More than 570 million years ago, Precambrian sand and mud deposits blanketed the land that would become western Montana, before the supercontinent of Pangaea broke up into Europe, Africa, and the Americas. Traces of blue-green algae are the only fossils found in Precambrian-era rocks, which can still be seen in western and central Montana, where later movements forced them to the surface. Glacier National Park  is almost entirely Precambrian in origin.
Toward the end of the Mesozoic era, tectonic plates were scudding all over the earth. According to plate-tectonics theory, as the Atlantic Ocean widened, the North American Plate was shoved into the Pacific Ocean Plate, which slipped under the western edge of the continent.
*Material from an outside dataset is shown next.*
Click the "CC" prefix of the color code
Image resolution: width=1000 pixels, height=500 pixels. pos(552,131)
The crust of western Montana, then at the leading edge of the continental plate, crumpled, cracked, and faulted as it rammed into the Pacific plate. The crust of Montana eventually over-rode the Pacific plate and was then lifted high above sea level. About 70 million years ago, the Rocky Mountains were produced by this collision of tectonic plates.
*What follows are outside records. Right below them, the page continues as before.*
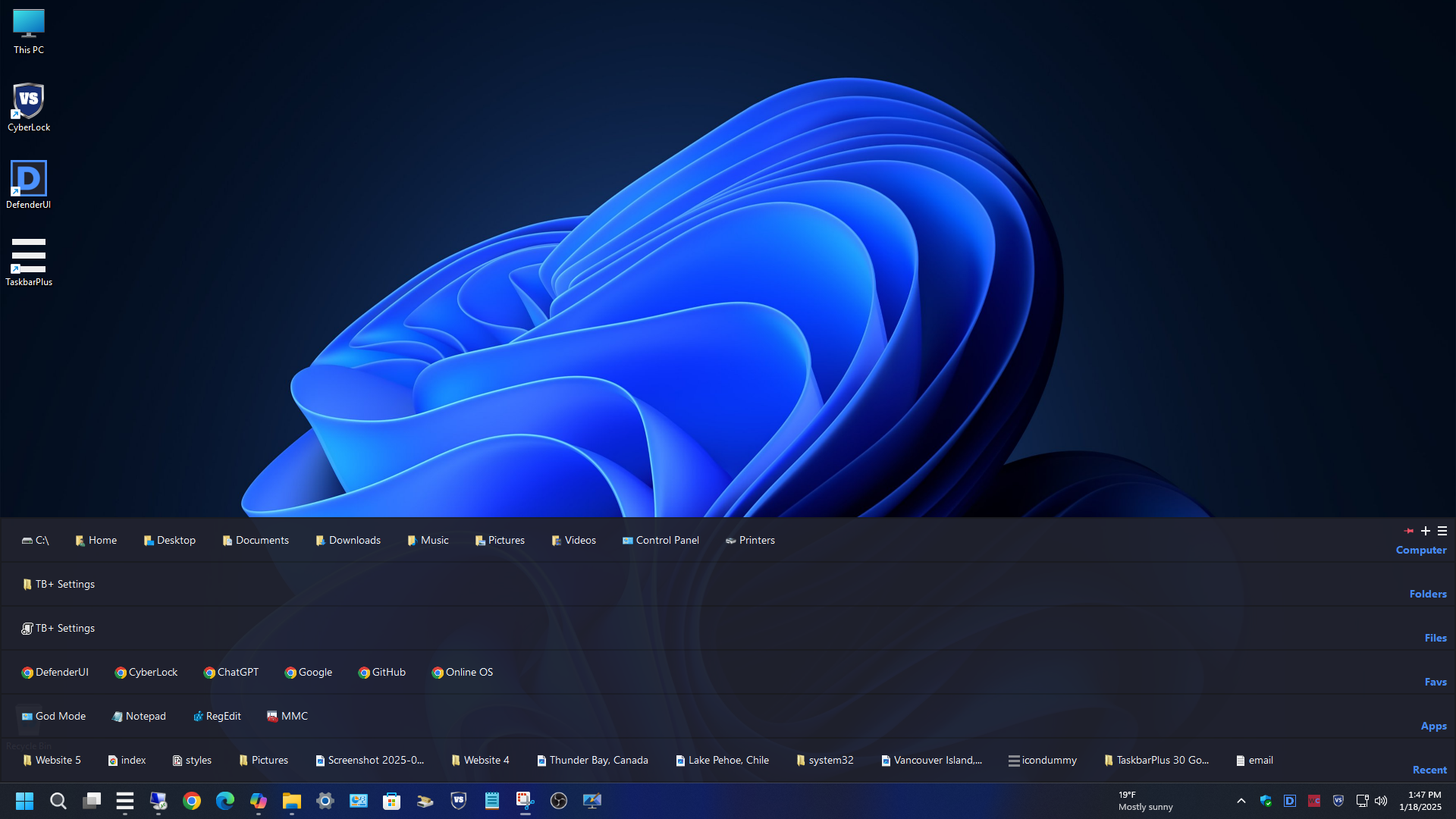1456x819 pixels.
Task: Expand hidden icons in the system tray
Action: (1241, 801)
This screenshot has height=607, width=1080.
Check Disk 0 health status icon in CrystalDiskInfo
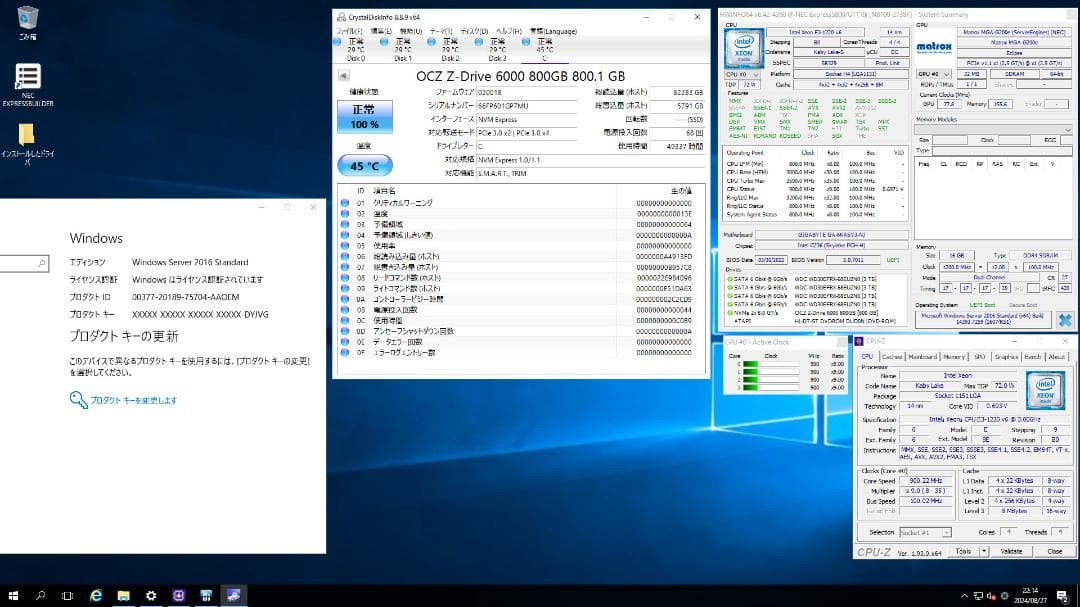click(336, 43)
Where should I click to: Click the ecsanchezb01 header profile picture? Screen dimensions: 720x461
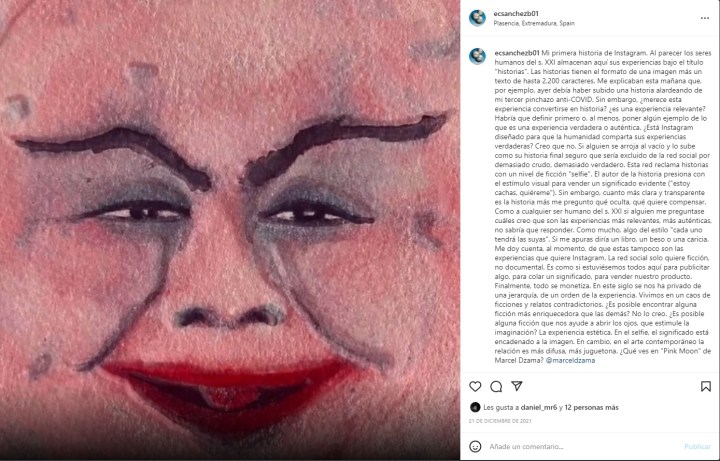click(x=477, y=18)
Some sedimentary layers, laid down with older strata topped by younger, were scrambled during these crustal collisions, and in some places older rocks were forced up from the geologic basement and slipped on top of younger ones. This is especially apparent in Glacier National Park . As the Rockies lifted, older layers of rocks skidded eastward from what are now the Flathead and North Fork Valleys, ending up as the Lewis Overthrust on the eastern front of the Rockies. Volcanic intrusions further developed the Rockies and formed separate mountain ranges to the east of them.
As western Montana lifted, ancient seas rolled back off the eastern part of the state for the final time. Swamps and floodplains stretched across eastern Montana by the end of the Mesozoic era, about 65 million years ago. Many plants and animals lived on these sedimentary flats, and their remains, as oil, go into our gas tanks today. Peat swamps were prevalent; eventually they crumbled and rotted into thick veins of coal.
Volcanoes began erupting in present-day Yellowstone National Park about 50 million years ago. A monumental eruption 600,000 years ago shot magma over the West, leaving a large crater, or caldera. Recurrent outpourings of lava formed the high plateau that’s there now.
Alternating wet and dry periods over the past 40 million years modified terrain all over the state. During dry spells, river valleys filled with sediments, nearly burying many mountain peaks. When the climate dampened, rivers washed away the fill to reexpose underlying structures. This deposit-erosion cycle has made eastern Montana a paleontologist’s dream. The largest complete tyrannosaurus skeleton on record was unearthed in remote Garfield County.
Cenozoic glaciers advanced south about 15,000 years ago. Valley glaciers ran down from northwestern Montana mountaintops and scoured out broad U-shaped valleys along their route. East of the divide, glaciers plowed the land flat as far south as the Missouri. The Beartooth Plateau, just north of Yellowstone National Park, was glacier-covered at much the same time lava was flowing over it. An ice dam in Idaho backed up the Clark Fork River until most of the valleys in western Montana were covered by glacial Lake Missoula. When the ice dam gave way, which it did repeatedly, torrents of water barreled across the Northwest, scouring topsoil and carving river gorges all the way to the Pacific coast.
East of the Rockies, glacial Lake Great Falls formed at the southern edge of the glacial sheet and reached from Great Falls to Cut Bank. Glacial ice forced the Missouri River, which originally emptied into Hudson’s Bay, to alter its course southward to the Mississippi; the Milk River now flows in a section of the Missouri’s original bed.